(Interface element data)
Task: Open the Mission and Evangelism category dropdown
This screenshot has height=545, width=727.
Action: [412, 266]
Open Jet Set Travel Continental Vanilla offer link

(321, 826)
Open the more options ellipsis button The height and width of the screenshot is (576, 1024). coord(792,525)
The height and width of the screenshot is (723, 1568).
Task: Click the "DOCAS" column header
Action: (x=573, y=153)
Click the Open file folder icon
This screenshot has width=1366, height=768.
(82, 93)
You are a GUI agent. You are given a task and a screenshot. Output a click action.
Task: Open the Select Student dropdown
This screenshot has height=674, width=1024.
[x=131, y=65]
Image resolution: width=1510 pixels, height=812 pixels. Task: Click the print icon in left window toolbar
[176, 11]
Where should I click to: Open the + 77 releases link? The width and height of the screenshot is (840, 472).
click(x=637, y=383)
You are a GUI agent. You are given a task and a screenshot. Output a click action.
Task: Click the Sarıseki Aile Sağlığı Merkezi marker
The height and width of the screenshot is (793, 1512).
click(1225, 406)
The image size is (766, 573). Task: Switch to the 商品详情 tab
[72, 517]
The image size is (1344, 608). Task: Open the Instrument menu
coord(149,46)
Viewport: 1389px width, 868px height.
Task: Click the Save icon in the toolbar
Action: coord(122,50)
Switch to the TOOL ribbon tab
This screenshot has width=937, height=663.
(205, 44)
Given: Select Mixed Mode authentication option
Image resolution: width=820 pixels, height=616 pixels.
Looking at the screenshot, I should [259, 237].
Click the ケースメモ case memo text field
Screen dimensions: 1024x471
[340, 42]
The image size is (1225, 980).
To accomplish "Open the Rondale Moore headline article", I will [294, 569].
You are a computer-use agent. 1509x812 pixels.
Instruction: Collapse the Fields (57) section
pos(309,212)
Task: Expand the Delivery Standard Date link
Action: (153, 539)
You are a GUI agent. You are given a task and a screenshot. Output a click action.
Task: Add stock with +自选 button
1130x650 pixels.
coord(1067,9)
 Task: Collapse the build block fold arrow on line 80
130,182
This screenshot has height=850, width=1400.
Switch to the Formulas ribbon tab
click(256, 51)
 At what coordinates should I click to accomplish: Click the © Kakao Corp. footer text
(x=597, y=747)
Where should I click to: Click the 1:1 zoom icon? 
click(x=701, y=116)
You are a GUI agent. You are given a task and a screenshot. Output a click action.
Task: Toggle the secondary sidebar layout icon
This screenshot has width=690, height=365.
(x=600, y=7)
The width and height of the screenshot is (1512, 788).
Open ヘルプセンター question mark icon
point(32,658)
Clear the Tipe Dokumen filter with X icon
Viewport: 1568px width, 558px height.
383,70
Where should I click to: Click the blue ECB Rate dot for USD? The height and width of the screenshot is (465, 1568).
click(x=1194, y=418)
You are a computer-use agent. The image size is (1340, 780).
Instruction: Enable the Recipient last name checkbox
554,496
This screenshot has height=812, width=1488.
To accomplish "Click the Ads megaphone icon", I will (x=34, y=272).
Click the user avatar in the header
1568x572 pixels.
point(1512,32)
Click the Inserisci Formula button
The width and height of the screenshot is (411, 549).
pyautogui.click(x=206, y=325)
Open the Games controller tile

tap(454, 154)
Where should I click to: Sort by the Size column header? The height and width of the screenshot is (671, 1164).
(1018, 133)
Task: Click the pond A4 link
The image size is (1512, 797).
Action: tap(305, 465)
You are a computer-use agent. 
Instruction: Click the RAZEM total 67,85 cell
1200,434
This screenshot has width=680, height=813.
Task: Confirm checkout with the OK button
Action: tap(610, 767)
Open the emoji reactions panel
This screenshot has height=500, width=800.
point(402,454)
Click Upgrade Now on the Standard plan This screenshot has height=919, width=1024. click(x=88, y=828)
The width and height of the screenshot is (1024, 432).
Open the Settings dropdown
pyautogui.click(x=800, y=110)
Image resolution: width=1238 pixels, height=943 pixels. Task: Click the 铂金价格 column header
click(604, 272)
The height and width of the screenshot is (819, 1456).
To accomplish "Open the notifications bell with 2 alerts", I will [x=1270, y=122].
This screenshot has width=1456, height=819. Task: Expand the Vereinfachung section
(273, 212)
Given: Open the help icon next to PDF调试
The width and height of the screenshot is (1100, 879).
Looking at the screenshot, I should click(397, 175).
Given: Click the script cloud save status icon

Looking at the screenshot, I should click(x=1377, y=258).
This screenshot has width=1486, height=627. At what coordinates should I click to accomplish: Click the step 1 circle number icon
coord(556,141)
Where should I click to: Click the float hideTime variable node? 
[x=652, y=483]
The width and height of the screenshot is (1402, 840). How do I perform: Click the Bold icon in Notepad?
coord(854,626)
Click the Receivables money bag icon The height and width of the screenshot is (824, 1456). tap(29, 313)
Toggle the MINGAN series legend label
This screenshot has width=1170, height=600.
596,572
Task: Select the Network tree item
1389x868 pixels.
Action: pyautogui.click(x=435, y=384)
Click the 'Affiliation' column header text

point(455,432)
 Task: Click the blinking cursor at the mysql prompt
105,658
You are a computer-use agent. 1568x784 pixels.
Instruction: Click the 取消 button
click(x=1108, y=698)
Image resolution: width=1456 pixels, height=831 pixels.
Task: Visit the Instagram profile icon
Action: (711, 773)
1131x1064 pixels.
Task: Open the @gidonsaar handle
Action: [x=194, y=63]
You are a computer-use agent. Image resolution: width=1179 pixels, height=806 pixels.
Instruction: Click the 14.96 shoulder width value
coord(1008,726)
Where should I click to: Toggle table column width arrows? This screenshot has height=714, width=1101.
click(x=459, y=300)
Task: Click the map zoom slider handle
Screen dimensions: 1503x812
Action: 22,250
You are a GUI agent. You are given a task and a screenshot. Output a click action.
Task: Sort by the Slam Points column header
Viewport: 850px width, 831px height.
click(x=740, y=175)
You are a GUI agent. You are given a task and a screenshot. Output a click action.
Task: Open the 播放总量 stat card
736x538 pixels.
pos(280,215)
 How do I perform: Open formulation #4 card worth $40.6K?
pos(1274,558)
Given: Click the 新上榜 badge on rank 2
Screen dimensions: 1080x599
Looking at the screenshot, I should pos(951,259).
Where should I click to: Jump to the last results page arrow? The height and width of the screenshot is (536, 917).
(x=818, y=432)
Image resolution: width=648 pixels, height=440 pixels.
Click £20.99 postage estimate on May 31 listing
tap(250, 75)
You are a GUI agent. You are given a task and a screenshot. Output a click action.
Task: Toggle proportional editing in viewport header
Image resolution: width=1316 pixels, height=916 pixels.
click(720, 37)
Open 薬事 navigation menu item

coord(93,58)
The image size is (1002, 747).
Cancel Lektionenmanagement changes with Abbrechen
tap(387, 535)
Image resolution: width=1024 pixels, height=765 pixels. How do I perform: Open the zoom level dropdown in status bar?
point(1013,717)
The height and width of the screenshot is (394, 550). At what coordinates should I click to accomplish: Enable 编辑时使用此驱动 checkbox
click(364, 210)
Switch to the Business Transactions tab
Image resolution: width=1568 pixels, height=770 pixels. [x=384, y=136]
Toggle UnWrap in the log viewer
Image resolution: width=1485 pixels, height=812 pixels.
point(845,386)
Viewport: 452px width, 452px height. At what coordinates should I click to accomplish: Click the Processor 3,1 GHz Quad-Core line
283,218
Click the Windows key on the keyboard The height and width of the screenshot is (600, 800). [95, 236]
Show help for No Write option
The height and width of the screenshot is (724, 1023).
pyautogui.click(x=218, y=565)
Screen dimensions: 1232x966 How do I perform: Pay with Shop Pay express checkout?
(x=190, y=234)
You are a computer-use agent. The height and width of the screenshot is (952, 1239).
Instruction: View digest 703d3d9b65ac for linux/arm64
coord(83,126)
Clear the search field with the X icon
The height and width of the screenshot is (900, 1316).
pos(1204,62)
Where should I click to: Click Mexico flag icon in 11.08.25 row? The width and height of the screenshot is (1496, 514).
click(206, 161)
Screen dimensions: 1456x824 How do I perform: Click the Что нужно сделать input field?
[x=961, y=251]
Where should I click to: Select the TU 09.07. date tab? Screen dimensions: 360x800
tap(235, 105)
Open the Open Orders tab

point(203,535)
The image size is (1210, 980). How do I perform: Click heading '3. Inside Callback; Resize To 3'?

Work instructions:
Reproduce the lines of the data above verbatim, starting at the line containing "Given: Open the help icon next to PDF调试" and ending at the line containing "click(x=459, y=300)".

Complete output:
Given: Open the help icon next to PDF调试
The width and height of the screenshot is (1100, 879).
Looking at the screenshot, I should click(397, 175).
Given: Click the script cloud save status icon

Looking at the screenshot, I should click(x=1377, y=258).
This screenshot has width=1486, height=627. At what coordinates should I click to accomplish: Click the step 1 circle number icon
coord(556,141)
Where should I click to: Click the float hideTime variable node? 
[x=652, y=483]
The width and height of the screenshot is (1402, 840). How do I perform: Click the Bold icon in Notepad?
coord(854,626)
Click the Receivables money bag icon The height and width of the screenshot is (824, 1456). tap(29, 313)
Toggle the MINGAN series legend label
This screenshot has width=1170, height=600.
596,572
Task: Select the Network tree item
1389x868 pixels.
Action: pyautogui.click(x=435, y=384)
Click the 'Affiliation' column header text

point(455,432)
 Task: Click the blinking cursor at the mysql prompt
105,658
You are a computer-use agent. 1568x784 pixels.
Instruction: Click the 取消 button
click(x=1108, y=698)
Image resolution: width=1456 pixels, height=831 pixels.
Task: Visit the Instagram profile icon
Action: (711, 773)
1131x1064 pixels.
Task: Open the @gidonsaar handle
Action: [x=194, y=63]
You are a computer-use agent. Image resolution: width=1179 pixels, height=806 pixels.
Instruction: Click the 14.96 shoulder width value
coord(1008,726)
Where should I click to: Toggle table column width arrows? This screenshot has height=714, width=1101.
click(x=459, y=300)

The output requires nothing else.